EXERCISE
From the hydrogen article below, output the section starting with "These numbers make" and going on through "supply of oil.", word for word.

SUPPLIED PASSAGE
=-=-=

I've seen the future and it's a gas -- hydrogen gas, that is. At a 2005 General Motors press conference at Northwestern University in Evanston IL, Larry Burns, vice president of GM research & development, described the future of automotive technology.
Today, there are about 750 million cars and trucks on the face of this planet. Yet only about 12% of the world's population can afford to own a vehicle. As economies in China, India, Mexico and other countries expand, vehicle ownership will become possible for millions of people who previously couldn't afford a vehicle. By 2020, GM conservatively predicts the world vehicle population will exceed 1.1 billion cars and trucks!
These numbers make it obvious that we're headed for some serious problems unless we somehow reduce our dependence on petroleum. Today's oil prices (which are around $60 a barrel) and gasoline prices ($2.30 at the pump) will seem cheap in comparison to what we will likely be paying in the not too distant future as worldwide demand outpaces the worldwide supply of oil.

=-=-=

Extracted records
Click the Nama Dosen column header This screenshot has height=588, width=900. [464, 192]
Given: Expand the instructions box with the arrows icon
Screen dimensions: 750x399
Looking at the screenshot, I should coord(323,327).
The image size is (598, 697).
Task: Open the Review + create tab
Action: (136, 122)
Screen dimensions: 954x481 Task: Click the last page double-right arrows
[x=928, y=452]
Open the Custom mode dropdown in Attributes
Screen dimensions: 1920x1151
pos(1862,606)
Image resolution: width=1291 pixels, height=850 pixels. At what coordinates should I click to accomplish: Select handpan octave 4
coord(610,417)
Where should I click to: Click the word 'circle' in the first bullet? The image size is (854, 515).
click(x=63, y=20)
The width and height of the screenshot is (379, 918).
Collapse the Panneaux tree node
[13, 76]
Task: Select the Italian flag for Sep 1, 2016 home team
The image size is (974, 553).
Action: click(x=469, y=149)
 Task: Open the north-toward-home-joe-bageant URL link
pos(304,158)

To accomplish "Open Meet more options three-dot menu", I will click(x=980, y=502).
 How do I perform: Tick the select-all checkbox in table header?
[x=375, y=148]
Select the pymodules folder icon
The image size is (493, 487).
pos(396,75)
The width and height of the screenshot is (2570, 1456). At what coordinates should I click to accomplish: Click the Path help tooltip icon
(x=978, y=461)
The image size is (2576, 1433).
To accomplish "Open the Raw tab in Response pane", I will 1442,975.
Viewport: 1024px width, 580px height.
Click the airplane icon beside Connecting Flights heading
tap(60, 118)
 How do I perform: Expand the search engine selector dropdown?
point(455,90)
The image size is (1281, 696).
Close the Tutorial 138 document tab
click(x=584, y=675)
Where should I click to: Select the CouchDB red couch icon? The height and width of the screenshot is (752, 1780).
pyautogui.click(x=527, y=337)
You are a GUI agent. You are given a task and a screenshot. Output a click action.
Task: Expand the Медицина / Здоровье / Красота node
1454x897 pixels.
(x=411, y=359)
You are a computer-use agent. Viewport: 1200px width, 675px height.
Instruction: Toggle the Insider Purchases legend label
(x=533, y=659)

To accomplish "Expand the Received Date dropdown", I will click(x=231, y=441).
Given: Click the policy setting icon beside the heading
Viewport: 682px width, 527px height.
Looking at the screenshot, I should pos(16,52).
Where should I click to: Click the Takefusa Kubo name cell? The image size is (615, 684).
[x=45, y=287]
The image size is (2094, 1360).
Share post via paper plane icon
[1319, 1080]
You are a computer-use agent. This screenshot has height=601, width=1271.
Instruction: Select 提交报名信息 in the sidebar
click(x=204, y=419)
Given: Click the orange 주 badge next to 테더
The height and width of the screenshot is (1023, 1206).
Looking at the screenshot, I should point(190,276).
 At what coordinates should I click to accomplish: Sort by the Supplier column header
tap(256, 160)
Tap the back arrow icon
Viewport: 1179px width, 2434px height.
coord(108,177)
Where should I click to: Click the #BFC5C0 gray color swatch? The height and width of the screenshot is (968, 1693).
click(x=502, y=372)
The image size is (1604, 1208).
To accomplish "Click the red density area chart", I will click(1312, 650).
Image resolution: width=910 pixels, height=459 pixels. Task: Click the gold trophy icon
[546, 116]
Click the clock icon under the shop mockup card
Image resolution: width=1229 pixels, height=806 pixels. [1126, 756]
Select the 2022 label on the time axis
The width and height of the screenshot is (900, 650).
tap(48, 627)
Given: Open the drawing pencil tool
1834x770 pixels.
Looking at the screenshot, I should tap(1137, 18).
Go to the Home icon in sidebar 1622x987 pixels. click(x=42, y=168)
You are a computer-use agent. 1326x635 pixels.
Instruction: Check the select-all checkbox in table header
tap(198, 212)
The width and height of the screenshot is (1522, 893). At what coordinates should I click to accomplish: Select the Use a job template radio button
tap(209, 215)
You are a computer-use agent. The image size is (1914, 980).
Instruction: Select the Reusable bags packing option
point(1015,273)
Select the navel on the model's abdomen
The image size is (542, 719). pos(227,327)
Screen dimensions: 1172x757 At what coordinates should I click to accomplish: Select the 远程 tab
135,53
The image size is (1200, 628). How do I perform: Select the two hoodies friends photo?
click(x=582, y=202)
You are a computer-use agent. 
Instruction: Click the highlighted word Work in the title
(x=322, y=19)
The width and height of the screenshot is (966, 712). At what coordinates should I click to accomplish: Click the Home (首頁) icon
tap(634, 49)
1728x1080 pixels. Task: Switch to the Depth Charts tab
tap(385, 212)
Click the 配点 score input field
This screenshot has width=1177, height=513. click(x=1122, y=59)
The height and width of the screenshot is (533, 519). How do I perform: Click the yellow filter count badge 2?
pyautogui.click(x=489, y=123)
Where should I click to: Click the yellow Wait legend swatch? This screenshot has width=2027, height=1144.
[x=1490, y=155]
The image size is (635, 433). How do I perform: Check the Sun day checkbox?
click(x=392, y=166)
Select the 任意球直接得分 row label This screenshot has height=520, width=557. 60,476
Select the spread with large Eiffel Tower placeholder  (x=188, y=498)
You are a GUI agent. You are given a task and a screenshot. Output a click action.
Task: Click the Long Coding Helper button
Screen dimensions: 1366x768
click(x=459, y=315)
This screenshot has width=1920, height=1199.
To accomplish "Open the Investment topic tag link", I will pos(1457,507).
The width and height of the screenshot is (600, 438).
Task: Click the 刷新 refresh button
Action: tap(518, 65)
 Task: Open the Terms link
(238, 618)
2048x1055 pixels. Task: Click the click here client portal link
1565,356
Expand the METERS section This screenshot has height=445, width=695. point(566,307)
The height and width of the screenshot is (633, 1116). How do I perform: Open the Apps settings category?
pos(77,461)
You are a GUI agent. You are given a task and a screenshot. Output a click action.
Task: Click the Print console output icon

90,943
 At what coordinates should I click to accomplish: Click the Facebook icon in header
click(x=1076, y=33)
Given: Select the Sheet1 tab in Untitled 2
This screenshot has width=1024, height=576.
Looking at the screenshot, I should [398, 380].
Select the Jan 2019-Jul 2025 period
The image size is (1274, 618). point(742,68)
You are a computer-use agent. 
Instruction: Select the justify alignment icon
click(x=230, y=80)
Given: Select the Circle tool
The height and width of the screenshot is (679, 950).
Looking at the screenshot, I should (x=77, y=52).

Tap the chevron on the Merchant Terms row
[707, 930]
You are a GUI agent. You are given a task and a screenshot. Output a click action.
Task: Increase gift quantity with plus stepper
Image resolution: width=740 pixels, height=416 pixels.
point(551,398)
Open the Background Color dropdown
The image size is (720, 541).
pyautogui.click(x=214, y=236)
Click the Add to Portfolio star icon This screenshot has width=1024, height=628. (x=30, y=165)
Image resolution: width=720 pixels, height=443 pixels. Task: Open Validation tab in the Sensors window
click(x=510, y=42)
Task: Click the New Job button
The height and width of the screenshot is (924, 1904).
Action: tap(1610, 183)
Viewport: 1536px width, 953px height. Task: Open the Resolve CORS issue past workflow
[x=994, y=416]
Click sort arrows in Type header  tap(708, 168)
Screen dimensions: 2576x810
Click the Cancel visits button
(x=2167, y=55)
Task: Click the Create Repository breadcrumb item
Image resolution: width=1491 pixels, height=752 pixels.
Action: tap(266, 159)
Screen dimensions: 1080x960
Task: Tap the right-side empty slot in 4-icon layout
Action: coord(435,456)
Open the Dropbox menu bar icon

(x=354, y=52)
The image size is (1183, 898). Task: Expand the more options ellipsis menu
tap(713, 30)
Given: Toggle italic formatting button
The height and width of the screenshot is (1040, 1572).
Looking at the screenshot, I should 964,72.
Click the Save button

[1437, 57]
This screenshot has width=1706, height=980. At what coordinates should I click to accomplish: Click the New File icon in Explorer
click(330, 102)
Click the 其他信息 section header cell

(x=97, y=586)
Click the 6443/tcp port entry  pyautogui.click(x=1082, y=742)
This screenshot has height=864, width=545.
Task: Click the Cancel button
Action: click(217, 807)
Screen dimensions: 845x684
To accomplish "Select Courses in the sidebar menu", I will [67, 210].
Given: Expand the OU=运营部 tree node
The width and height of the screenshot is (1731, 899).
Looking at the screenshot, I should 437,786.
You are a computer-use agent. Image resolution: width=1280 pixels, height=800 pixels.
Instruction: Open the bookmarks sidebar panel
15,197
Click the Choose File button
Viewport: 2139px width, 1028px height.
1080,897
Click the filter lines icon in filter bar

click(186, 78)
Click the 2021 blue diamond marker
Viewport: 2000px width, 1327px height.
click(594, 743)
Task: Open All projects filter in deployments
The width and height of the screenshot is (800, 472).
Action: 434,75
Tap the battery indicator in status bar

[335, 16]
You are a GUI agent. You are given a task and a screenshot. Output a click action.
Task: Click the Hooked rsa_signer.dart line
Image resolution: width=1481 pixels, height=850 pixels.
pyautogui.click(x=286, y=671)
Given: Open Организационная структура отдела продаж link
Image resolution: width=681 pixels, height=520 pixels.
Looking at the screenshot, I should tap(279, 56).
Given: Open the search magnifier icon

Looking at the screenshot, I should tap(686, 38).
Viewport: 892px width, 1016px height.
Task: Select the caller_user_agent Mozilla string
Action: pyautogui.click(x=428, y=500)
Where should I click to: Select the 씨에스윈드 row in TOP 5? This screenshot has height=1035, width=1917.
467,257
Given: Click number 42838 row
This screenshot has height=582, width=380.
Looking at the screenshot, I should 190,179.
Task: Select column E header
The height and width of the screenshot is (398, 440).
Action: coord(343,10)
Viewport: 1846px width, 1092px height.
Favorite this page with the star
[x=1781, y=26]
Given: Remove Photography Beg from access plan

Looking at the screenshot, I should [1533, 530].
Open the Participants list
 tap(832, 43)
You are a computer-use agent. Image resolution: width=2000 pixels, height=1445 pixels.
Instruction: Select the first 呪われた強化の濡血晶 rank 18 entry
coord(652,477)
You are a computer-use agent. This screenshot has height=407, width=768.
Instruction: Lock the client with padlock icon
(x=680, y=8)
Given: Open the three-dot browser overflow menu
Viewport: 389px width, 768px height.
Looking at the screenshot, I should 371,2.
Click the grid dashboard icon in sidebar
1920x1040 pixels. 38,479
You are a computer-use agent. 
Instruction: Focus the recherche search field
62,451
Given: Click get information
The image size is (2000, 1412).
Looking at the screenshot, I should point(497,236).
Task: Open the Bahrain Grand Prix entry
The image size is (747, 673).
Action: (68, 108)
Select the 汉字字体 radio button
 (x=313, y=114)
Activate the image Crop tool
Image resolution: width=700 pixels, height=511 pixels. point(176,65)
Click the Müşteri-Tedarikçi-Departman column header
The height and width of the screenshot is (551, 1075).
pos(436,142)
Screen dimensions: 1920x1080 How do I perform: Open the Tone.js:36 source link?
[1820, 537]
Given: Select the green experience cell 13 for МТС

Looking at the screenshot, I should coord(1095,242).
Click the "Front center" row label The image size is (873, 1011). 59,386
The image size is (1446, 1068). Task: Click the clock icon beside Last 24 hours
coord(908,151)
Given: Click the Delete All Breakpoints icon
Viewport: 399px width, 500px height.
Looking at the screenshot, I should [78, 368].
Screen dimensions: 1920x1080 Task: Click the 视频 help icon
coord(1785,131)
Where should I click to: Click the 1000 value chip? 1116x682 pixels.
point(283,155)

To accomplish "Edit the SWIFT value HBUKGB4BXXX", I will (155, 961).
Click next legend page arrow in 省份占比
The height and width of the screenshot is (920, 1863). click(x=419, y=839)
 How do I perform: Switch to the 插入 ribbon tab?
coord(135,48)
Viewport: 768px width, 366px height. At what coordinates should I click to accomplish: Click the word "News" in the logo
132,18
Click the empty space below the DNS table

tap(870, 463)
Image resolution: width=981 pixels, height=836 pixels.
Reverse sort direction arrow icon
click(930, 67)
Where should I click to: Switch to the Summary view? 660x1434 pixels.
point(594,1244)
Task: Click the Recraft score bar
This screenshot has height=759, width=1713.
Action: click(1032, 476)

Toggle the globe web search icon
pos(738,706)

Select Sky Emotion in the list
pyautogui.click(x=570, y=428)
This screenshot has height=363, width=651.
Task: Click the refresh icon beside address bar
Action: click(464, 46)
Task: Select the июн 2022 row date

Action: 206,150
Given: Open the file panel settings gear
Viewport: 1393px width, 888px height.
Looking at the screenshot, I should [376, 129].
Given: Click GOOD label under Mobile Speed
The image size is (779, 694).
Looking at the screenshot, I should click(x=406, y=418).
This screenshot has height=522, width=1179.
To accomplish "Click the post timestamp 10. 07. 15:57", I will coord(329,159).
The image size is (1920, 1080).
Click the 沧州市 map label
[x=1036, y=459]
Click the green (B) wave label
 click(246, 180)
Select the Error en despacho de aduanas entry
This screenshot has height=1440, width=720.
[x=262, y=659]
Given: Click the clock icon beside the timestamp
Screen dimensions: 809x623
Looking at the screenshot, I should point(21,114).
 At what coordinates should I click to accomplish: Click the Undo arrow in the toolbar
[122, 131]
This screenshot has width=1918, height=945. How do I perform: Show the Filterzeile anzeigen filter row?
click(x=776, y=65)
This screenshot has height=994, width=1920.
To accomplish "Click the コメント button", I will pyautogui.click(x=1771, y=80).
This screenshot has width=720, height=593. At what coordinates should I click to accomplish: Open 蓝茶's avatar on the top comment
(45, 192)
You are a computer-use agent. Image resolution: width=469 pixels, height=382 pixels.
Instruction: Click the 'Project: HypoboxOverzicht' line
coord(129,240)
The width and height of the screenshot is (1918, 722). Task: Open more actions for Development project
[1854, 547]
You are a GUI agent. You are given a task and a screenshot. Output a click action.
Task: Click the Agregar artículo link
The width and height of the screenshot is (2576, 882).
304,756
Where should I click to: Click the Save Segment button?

=-=-=

FINISHED ANSWER
These numbers make it obvious that we're headed for some serious problems unless we somehow reduce our dependence on petroleum. Today's oil prices (which are around $60 a barrel) and gasoline prices ($2.30 at the pump) will seem cheap in comparison to what we will likely be paying in the not too distant future as worldwide demand outpaces the worldwide supply of oil.